Task to carry out: In the entries below, find the lines that contain the word "Explorer" and copy them.

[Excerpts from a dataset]
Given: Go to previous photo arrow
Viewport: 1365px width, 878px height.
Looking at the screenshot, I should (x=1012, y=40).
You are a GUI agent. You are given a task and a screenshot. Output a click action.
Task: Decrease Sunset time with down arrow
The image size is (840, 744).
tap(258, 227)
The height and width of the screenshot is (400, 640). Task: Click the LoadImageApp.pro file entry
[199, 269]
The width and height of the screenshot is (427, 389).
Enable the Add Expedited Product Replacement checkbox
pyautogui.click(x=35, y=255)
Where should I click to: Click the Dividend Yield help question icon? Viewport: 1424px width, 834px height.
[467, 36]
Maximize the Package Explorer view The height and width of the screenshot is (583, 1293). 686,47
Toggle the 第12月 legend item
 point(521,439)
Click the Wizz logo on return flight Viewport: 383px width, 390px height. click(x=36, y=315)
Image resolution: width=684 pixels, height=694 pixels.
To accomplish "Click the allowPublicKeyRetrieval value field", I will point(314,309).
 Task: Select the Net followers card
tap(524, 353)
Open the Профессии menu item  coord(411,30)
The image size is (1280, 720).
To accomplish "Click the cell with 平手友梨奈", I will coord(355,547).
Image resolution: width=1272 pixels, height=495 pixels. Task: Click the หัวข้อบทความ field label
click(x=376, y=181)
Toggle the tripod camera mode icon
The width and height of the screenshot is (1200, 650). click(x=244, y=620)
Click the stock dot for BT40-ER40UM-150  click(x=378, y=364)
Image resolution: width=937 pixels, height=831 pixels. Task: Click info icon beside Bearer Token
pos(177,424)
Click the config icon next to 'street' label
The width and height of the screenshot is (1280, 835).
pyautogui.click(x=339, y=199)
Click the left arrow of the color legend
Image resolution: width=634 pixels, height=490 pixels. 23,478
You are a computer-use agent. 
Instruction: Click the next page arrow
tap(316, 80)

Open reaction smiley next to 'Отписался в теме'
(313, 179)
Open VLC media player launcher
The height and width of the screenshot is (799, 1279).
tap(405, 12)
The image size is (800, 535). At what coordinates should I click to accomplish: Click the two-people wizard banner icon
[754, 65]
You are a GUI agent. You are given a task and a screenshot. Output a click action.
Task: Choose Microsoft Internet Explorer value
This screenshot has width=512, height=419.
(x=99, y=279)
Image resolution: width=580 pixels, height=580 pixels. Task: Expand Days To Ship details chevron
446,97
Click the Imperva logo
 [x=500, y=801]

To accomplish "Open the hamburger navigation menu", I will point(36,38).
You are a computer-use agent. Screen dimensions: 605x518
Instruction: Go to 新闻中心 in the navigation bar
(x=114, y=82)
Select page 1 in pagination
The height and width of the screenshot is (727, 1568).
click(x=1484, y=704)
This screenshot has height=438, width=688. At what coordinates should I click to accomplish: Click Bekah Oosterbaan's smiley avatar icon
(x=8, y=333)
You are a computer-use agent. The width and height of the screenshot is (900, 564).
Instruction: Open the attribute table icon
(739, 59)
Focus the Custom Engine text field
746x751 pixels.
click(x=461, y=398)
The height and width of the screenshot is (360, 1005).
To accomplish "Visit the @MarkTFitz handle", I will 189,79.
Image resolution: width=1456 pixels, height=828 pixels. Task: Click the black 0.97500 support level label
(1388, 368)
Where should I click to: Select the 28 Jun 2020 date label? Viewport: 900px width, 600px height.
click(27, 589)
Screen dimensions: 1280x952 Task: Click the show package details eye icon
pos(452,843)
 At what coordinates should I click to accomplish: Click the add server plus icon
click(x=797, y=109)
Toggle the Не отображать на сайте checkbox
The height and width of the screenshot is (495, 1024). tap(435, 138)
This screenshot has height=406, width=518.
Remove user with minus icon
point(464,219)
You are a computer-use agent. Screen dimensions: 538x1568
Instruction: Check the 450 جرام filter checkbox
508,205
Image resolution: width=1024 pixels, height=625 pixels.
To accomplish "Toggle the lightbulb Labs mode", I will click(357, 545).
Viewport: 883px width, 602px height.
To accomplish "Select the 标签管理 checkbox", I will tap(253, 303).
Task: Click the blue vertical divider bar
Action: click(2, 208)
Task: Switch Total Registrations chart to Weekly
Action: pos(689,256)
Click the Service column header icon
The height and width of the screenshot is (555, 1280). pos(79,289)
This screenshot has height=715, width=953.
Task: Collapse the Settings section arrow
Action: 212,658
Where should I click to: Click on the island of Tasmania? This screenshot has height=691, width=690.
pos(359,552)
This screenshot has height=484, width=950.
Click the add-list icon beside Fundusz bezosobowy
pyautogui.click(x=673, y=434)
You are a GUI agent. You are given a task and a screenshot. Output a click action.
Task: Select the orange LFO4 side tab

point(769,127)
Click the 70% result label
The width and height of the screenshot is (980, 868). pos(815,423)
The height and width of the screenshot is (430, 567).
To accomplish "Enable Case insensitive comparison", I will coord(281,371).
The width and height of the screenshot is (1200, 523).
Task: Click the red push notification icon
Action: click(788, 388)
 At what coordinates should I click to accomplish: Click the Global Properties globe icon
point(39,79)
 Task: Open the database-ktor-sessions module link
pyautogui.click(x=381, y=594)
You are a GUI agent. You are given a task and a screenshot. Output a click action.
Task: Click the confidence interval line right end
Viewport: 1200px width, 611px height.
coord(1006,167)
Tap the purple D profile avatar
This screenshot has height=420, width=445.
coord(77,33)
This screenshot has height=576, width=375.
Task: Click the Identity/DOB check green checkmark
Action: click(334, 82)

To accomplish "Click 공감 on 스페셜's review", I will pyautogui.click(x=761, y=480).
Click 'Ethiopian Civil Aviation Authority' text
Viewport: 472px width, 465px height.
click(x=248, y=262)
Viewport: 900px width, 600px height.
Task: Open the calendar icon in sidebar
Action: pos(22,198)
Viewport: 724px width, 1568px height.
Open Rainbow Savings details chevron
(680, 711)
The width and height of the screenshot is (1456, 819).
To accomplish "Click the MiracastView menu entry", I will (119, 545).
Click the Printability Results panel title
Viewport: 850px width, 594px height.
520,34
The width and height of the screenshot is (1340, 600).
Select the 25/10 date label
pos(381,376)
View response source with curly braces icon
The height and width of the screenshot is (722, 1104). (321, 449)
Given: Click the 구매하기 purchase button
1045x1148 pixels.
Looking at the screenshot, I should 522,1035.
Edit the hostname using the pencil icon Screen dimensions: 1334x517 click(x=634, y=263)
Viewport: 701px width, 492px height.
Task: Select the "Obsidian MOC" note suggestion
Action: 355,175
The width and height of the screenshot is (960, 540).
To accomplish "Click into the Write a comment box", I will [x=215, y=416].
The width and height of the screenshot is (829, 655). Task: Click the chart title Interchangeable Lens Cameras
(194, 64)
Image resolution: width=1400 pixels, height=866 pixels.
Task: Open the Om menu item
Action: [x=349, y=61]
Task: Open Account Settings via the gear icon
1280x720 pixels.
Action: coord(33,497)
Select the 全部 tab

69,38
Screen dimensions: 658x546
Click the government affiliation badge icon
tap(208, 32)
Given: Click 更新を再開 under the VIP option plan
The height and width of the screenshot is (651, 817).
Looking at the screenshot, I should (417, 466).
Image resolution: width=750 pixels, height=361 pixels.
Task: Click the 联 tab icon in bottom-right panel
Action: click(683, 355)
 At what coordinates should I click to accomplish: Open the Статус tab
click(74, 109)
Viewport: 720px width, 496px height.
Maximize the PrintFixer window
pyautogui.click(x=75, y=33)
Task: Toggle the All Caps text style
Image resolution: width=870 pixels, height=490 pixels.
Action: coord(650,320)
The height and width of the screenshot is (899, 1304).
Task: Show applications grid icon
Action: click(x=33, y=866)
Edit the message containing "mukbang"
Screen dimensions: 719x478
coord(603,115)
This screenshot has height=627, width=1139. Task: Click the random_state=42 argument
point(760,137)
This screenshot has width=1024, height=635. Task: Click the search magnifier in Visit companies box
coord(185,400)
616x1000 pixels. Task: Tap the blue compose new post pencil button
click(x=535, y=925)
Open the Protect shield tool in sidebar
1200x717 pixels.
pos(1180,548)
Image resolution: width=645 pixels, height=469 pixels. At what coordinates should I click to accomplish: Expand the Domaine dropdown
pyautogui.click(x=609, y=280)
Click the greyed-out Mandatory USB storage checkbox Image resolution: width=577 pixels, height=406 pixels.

Exercise solution:
Maximize the Package Explorer view The height and width of the screenshot is (583, 1293). 686,47
Task: Choose Microsoft Internet Explorer value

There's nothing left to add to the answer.